▶ [WORK ITEM] Would you please copy every line from the records that contains the word "will"?

▶ [RECORD EXTRACTS]
----
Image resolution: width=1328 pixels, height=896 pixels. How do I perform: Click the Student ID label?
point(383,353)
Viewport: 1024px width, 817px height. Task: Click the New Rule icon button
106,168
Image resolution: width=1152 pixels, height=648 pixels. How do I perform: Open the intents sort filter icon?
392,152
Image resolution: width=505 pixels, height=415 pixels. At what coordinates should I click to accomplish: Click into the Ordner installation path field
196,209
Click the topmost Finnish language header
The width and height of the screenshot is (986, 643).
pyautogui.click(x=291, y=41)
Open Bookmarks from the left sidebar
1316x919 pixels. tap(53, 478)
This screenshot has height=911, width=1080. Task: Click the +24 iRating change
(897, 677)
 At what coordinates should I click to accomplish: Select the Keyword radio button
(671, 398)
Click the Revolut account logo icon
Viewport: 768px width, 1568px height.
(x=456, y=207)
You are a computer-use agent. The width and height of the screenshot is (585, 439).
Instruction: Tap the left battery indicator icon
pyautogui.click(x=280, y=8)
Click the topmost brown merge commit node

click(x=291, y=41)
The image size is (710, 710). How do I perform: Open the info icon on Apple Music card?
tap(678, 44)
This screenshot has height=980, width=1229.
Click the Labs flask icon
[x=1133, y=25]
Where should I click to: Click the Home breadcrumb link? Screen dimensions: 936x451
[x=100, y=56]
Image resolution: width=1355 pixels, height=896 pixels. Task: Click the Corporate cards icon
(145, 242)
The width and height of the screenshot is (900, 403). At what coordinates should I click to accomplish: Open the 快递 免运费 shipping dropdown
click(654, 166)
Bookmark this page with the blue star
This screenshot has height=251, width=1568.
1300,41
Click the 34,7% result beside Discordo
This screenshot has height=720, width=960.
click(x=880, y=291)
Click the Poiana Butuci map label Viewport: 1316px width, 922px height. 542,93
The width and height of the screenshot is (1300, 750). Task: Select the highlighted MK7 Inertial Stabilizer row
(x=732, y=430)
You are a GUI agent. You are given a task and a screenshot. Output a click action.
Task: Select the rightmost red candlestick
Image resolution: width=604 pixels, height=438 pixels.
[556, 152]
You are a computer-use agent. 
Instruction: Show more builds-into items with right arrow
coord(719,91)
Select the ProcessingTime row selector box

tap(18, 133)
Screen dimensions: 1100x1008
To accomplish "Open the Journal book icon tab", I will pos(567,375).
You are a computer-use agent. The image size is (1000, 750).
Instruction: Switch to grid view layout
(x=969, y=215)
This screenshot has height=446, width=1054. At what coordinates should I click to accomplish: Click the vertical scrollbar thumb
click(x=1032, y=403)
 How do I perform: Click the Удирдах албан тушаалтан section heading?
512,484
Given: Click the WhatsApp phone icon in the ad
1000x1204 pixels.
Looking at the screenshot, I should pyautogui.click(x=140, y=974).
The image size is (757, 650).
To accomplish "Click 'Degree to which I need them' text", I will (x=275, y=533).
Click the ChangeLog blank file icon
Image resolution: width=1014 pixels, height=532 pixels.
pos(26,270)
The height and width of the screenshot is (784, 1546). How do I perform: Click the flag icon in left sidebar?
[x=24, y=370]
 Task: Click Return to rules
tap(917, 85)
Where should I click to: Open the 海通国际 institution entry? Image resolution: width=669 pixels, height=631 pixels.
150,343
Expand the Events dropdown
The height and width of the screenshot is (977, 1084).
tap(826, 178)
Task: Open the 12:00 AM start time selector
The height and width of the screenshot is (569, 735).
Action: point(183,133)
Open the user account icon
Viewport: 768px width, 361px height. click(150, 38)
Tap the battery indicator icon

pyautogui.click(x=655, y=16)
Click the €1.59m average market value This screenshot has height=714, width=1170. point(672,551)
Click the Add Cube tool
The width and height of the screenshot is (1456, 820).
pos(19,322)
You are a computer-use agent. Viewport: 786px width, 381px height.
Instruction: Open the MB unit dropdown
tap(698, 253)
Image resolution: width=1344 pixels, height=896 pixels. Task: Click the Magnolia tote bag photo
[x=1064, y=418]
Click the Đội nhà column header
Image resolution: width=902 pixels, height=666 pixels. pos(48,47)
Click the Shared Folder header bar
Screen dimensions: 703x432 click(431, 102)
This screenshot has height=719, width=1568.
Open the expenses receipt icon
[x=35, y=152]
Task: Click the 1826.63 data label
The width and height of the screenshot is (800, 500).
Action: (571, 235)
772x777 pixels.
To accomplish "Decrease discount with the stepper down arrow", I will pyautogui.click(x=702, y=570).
----
▶ [EXPECTED ANSWER]
To accomplish "Open the Journal book icon tab", I will pos(567,375).
To accomplish "Click 'Degree to which I need them' text", I will (x=275, y=533).
To accomplish "Decrease discount with the stepper down arrow", I will pyautogui.click(x=702, y=570).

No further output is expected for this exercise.